Tell me about the new album.
It’s called Psychedelic Blues. It was a song that Willie Bobo recorded many years ago, so we did a new arrangement and it ended up being the title track.
But if somebody is looking from a good blues album, they should stay away from that one, right?
(laughs) Of course, it’s the Poncho Sánchez sound. We have a little bit of soul music, and a couple of salsa numbers. I did one original with Francisco Torres [the band’s trombone player], ‘Delifonse’, which is my nickname. It’s a mambito. Francisco Torres wrote a number, David Torres [piano, musical director] a couple of numbers, and we revisited older classics that I like. There’s also a new arrangement of [Herbie] Hancock’s ‘Cantaloupe Island.’
Will you play any of it here?
Not too many great bands come through San Antonio. Does this show have any special flavor for you?
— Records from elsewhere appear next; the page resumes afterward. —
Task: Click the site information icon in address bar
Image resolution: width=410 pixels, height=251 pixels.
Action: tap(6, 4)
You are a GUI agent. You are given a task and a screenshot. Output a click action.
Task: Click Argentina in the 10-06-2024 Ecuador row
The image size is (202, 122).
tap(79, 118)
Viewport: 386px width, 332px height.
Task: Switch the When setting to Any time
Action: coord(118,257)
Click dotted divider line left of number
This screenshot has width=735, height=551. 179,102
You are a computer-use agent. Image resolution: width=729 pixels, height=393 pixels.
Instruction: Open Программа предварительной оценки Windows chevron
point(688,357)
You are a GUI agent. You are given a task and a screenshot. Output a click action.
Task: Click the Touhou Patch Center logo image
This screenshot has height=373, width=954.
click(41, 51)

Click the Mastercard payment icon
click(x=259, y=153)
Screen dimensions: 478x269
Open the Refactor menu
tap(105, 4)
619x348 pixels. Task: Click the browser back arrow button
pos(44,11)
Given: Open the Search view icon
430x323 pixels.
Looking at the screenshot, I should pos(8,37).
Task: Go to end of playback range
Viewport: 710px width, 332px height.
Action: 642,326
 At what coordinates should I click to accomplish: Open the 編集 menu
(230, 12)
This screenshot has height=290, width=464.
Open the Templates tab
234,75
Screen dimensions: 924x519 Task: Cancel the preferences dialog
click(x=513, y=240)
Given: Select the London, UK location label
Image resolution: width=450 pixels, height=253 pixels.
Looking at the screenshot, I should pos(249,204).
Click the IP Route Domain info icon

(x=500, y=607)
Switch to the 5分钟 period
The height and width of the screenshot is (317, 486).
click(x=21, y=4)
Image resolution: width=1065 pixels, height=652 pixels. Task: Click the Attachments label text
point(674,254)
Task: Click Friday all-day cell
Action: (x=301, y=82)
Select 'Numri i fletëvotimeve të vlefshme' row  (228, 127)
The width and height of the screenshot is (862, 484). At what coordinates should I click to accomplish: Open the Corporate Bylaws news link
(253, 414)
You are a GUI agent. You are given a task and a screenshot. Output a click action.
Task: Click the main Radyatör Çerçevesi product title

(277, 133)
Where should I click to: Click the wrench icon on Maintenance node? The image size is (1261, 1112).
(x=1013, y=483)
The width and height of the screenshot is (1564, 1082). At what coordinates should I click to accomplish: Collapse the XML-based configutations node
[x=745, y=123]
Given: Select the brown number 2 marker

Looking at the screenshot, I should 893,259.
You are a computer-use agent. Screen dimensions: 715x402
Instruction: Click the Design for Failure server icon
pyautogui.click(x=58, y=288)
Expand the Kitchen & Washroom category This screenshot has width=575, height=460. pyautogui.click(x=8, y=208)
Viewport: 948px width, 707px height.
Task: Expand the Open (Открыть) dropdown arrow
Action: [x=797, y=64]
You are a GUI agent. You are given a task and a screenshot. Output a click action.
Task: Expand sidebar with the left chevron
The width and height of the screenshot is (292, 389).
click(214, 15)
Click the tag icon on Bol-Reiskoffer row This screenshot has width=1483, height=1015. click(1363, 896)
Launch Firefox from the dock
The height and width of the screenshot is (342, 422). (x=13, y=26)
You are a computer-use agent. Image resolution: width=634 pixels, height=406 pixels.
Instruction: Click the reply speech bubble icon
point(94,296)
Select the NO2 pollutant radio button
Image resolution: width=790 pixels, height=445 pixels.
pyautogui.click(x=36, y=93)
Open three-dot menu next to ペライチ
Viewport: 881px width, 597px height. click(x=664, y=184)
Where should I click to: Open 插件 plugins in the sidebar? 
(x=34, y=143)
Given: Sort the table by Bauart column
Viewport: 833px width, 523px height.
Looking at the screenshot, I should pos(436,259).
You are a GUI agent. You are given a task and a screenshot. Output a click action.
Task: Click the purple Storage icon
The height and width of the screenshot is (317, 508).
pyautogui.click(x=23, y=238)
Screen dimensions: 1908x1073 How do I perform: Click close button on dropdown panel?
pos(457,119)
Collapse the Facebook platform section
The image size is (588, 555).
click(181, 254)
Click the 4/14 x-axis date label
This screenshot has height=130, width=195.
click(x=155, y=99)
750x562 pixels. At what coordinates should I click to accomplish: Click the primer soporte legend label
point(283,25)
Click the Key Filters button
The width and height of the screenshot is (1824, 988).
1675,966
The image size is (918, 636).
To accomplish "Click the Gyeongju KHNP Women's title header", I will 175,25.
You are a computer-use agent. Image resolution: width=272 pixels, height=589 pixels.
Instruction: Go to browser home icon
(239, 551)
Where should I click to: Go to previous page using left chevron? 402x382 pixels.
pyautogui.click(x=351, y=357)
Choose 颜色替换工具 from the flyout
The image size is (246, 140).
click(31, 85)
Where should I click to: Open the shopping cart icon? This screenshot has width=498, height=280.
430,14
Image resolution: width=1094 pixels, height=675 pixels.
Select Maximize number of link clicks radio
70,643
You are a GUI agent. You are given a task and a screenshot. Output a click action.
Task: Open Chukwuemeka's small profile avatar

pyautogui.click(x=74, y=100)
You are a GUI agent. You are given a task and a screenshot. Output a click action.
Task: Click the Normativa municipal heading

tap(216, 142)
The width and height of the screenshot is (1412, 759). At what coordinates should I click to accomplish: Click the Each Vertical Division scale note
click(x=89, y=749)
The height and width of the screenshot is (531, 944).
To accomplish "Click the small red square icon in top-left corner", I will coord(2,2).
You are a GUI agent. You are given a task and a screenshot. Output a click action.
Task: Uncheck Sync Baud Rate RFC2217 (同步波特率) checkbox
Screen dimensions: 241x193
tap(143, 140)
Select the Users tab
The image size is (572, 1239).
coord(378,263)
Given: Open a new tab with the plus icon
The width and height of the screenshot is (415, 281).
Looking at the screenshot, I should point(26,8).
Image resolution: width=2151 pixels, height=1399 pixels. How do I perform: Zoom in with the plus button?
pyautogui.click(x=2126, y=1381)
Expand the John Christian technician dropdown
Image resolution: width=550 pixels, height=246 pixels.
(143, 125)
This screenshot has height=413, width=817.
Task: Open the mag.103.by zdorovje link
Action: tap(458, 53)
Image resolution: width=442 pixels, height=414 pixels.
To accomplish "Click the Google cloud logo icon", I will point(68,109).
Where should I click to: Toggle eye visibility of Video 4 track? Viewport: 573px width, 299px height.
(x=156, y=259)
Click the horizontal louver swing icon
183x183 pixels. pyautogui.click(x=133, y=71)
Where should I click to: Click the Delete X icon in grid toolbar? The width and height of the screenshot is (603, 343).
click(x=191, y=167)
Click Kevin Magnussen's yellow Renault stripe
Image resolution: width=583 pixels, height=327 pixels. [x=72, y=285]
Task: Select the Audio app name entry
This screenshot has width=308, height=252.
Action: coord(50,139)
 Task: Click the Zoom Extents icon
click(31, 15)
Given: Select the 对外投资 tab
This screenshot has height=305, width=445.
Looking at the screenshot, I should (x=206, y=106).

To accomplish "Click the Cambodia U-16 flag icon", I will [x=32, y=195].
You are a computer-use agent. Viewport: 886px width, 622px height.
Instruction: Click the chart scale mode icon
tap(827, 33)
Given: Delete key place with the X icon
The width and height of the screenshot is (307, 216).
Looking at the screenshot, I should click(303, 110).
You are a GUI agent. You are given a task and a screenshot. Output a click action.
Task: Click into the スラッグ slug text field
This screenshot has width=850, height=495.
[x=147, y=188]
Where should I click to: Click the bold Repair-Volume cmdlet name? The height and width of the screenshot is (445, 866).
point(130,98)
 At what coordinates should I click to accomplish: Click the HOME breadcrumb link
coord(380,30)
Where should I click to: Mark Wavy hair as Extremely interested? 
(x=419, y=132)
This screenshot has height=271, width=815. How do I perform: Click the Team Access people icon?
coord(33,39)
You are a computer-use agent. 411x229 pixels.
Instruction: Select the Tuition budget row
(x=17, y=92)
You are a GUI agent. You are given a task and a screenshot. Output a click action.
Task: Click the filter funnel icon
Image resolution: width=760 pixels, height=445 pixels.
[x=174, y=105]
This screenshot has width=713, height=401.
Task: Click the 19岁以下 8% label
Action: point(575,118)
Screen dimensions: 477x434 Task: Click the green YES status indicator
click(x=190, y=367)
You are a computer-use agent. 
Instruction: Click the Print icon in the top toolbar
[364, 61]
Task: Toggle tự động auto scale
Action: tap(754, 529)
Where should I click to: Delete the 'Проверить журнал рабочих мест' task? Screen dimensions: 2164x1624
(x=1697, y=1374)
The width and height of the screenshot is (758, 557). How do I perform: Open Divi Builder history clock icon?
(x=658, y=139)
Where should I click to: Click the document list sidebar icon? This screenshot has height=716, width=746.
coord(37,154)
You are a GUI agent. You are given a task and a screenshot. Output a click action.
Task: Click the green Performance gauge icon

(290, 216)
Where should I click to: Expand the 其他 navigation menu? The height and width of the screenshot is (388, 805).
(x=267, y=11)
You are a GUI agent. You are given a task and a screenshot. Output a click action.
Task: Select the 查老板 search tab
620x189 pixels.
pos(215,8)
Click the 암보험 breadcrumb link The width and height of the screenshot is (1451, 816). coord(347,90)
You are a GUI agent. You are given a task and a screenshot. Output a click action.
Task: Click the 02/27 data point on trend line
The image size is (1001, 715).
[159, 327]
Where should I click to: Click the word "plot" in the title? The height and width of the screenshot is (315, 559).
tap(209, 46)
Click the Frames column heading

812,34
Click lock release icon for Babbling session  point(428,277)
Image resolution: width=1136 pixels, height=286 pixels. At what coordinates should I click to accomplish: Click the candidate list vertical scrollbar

We’re excited to go back to SA, we always have a good time there. A lot of my cousins come from Laredo to see me play, and also friends from Brownsville… So in that whole area I have a lot of people coming to see me, so we’re really excited.
You’ve done it all, except, perhaps., an album with more of a Tejano flavor…
I thought about that. As a matter of fact, Little Joe [Hernández] and I have spoken about putting a polka pattern with a mambo beat, and I told Little Joe and he got really excited. I said “Joe, we gotta do a record together and mix those two ideas.” He’s ready to do it with me, but I had to do [Psychedelic Blues] first. Maybe for my next album.
But you’d do a whole album or just a few tracks?
Maybe not the whole album, but three or four songs… Something different.
At this point, what do you feel like? A Chicano, a Mexican, Angeleno, Latino…?
I feel like Poncho Sánchez. (laughs) I feel very proud. I am a Latino that is from America, because I was born in the United States of America. I’m proud to say that. And many great things happened in the United States of America. Latin jazz was born here, when Dizzy Gillespie met the great Cuban conga drummer Chano Pozo in the 40s. That, to me, is American music, you know?